In my post from 10/08/2011 I noted that my next purchase was to be upgrading to clean power and surge protection. The purchase of the OnkyoTX-NR609 has shifted that decision yet again. I swapped out the old power strip for one with surge protection and will keep this for the time being. Now that the OnkyoTX-NR609 is in place that next minor system change will be to purchase a white HDMI cable (approximately 20 feet) and white speaker cable for the front left, center and front right speakers. This will help the cabling “blend" better on the wall. (I live in an apartment so in wall cables are out.)

*My anticipated upgrade sequence is now:*
1. Component rack or cabinet
2. Speaker stands for rear channel speakers
3. Clean power with surge protection (Tripp Lite HT10DBS & PS Audio Power Port Classic)
4. Subwoofer (Dayton Audio T003K 10” Titanic Mk III Subwoofer Kit)
5. Blu-Ray player (Panasonic DMP-BDT210 unless something comes along better in this price range.)
6. New front left, center, front right and rear surround speakers. (Pioneer SP-BS41-LR.)
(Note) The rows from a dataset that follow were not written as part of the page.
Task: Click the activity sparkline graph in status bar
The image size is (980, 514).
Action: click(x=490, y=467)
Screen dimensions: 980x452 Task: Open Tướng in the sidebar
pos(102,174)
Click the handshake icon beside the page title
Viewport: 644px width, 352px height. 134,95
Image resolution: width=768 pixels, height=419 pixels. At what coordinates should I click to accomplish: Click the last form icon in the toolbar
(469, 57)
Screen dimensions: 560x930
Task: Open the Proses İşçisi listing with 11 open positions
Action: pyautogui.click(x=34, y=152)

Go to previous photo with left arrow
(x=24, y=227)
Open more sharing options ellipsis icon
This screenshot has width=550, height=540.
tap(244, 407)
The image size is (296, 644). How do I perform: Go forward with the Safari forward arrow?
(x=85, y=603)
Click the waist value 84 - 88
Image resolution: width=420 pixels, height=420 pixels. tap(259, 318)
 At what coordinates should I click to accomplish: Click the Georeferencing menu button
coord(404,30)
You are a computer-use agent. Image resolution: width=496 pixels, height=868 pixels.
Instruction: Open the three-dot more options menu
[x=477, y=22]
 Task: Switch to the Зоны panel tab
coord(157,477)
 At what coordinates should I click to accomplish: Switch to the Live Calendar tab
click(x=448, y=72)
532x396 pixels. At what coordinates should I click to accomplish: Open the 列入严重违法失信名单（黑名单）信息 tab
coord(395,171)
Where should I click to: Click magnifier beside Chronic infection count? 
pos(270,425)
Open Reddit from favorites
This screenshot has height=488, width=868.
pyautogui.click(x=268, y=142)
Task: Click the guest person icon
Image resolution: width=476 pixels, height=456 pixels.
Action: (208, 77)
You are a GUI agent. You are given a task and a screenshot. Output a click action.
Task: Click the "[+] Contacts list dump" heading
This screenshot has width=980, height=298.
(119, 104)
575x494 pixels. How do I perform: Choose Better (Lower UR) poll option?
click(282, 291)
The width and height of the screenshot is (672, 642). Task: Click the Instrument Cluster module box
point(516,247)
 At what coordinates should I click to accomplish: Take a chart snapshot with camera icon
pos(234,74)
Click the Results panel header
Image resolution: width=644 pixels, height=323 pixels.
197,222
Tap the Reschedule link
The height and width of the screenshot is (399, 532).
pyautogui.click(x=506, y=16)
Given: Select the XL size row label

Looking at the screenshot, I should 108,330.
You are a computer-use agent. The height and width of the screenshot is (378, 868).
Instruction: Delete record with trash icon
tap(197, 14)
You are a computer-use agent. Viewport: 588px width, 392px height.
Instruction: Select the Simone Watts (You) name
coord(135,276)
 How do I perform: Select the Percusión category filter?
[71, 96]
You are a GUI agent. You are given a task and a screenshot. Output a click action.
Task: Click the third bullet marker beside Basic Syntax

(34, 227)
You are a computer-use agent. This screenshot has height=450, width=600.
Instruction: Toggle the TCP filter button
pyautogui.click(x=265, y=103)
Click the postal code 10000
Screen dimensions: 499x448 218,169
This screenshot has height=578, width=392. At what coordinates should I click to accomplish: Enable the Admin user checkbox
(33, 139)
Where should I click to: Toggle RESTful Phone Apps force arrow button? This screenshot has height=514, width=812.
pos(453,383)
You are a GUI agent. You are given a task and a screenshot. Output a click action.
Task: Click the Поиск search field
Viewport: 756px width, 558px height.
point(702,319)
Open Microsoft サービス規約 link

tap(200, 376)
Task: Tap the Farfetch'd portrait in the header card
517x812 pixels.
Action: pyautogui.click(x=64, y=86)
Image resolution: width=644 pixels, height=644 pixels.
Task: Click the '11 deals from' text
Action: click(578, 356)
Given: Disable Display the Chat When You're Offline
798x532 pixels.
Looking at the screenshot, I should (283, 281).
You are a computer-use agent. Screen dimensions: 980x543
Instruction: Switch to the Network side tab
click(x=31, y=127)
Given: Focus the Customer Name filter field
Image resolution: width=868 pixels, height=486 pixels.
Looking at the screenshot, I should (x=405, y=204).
*Minor system changes that will happen before next upgrade sequence:*
1. Replacement battery for Logitech Harmony 880 (Purchased 10/16/2011 $12.42 Amazon)
2. Right angle male to female coax adapter (Purchased 10/16/2011 $2.89 Amazon)
3. Component video / composite audio cable for Wii (Purchased 10/22/2011 $3.89 Amazon)
4. White HDMI cable (20 feet)
5. White speaker cable (100 feet)
6. Onkyo UWF-1 Wireless LAN Adapter


----------



## Research2010 (Nov 22, 2010)

*01/15/2012*

In the two and half months since my last post I have continued to make minor system tweaks. My attention as been focused on what replacement speakers I am going to purchase. I noted previously that I was going to go with the NHT SuperZero's but after carefully consideration of budget and my overall system needs I am going to go with either the Klipsch HD 500 or the Energy 5.1 Take Classic. Making a speaker upgrade decision is so complex.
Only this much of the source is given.